*Record set*:
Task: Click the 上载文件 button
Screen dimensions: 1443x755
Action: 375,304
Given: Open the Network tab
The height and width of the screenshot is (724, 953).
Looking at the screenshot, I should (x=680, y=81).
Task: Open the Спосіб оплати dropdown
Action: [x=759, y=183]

---

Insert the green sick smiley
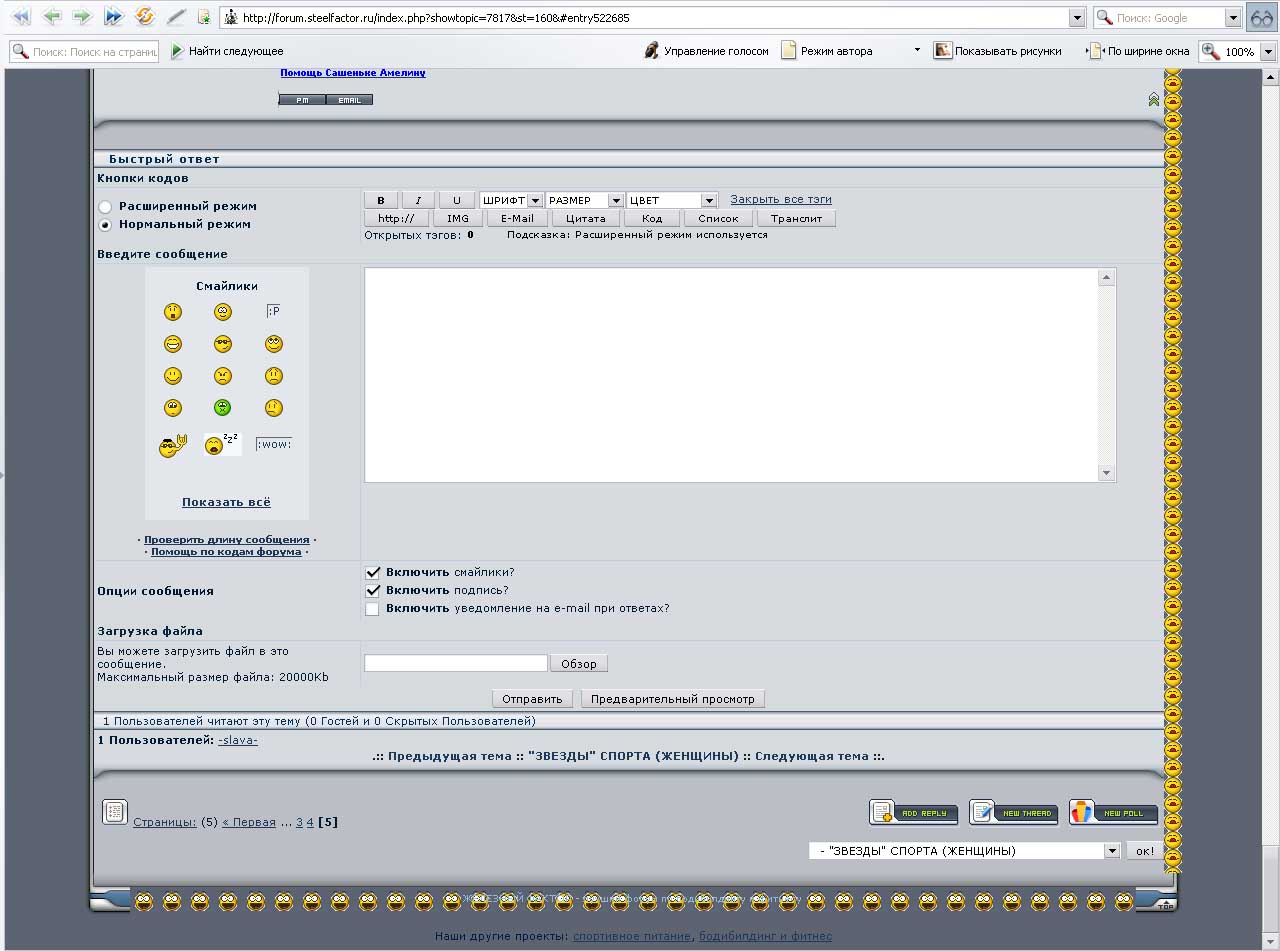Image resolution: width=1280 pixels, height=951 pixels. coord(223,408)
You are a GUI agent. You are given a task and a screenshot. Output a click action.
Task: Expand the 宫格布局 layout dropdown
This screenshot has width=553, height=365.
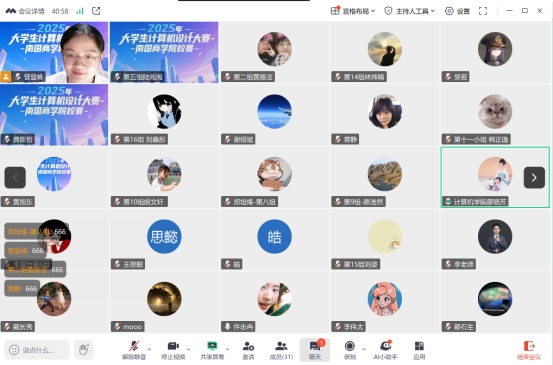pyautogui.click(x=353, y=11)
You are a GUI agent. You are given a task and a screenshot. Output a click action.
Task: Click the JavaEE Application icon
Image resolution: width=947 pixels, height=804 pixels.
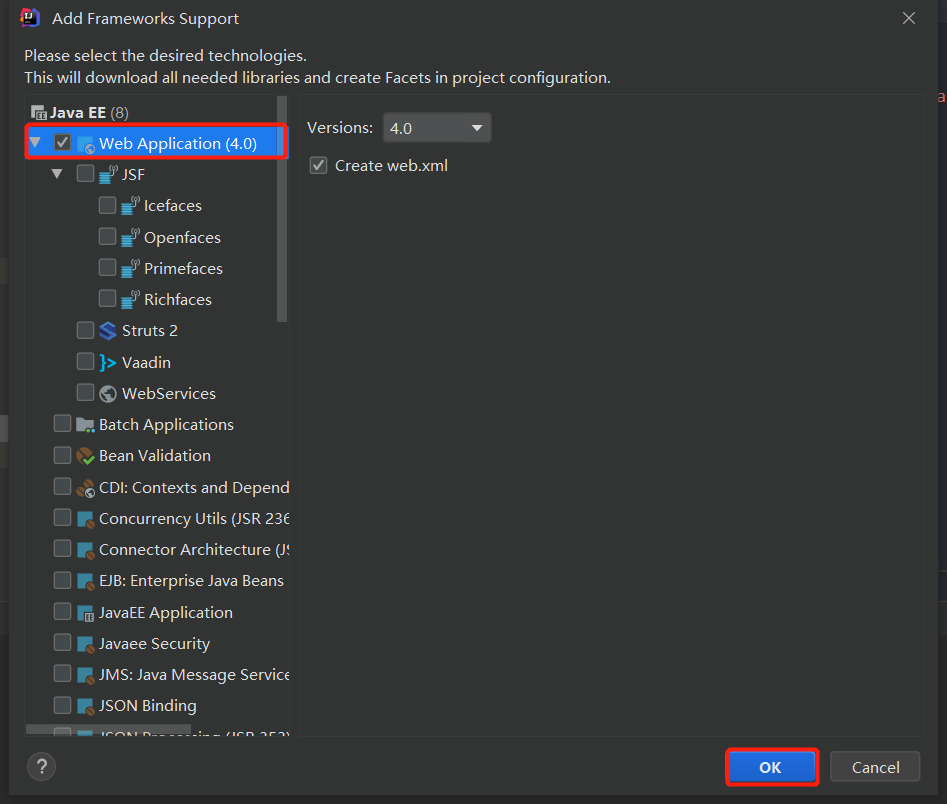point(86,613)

==

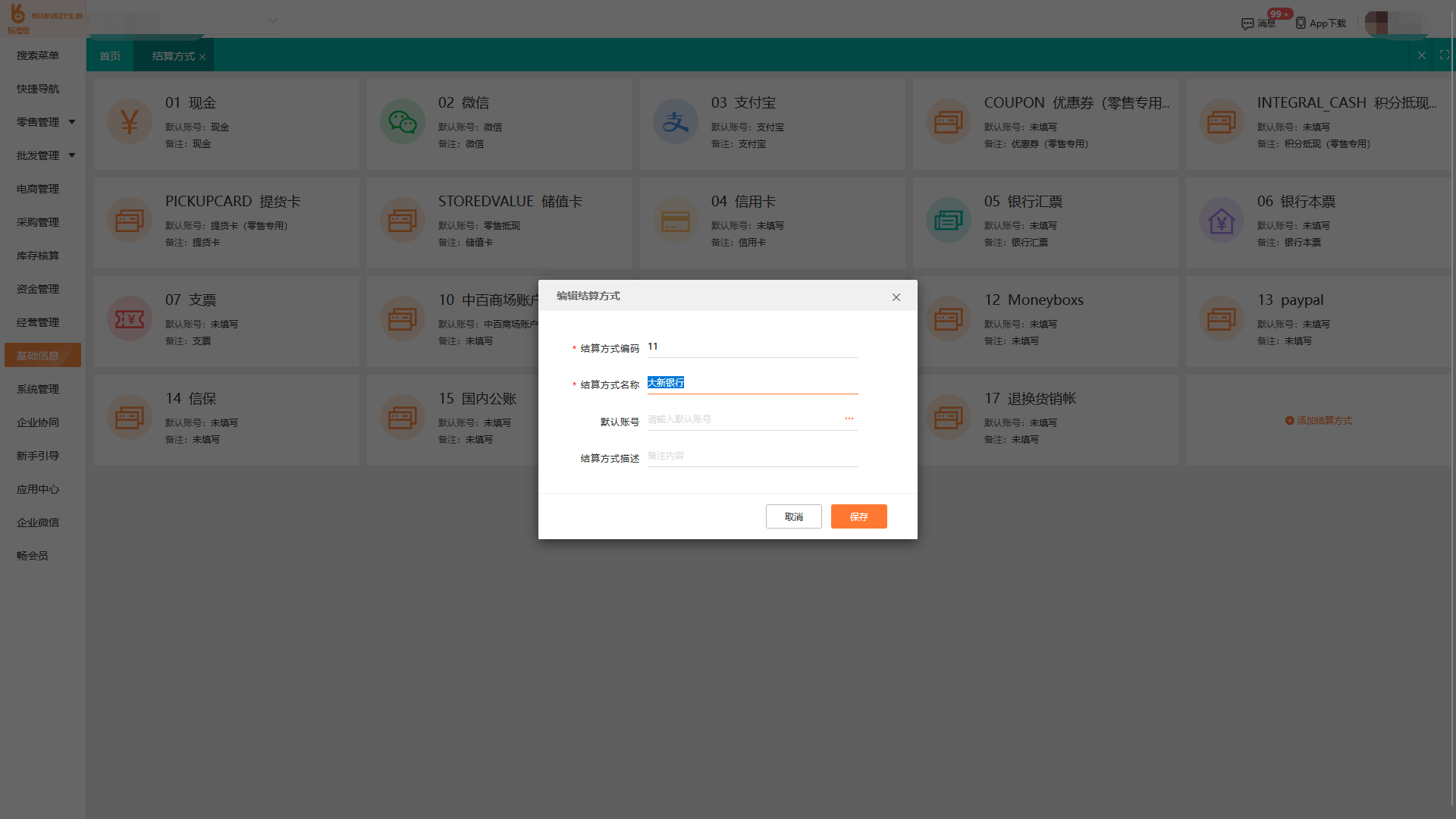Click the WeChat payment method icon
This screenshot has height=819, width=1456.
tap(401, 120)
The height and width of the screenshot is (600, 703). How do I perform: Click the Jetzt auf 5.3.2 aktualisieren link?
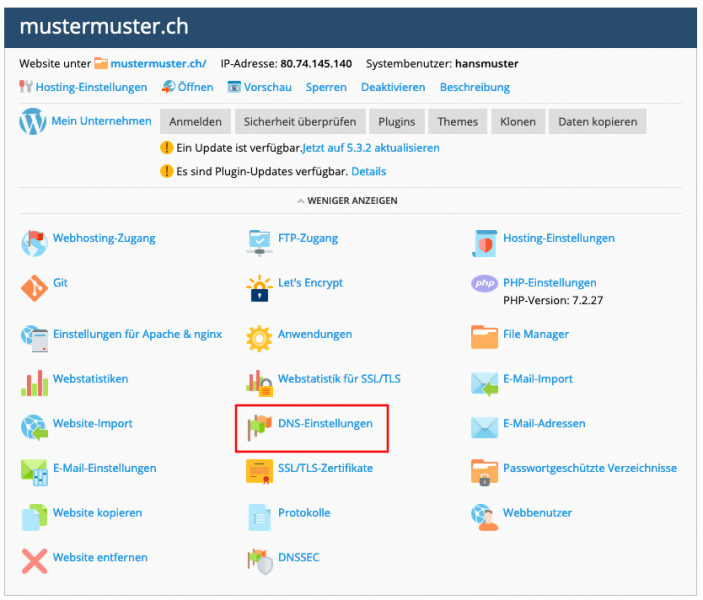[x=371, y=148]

*Task to complete*:
Look above for the line with "Insert the green sick smiley" and the line with "Task: Expand the 宫格布局 layout dropdown", then copy them and all lines in between exactly as written, and only those, without any pictures.

*Solution to this exercise*:
Insert the green sick smiley
Image resolution: width=1280 pixels, height=951 pixels. coord(223,408)
You are a GUI agent. You are given a task and a screenshot. Output a click action.
Task: Expand the 宫格布局 layout dropdown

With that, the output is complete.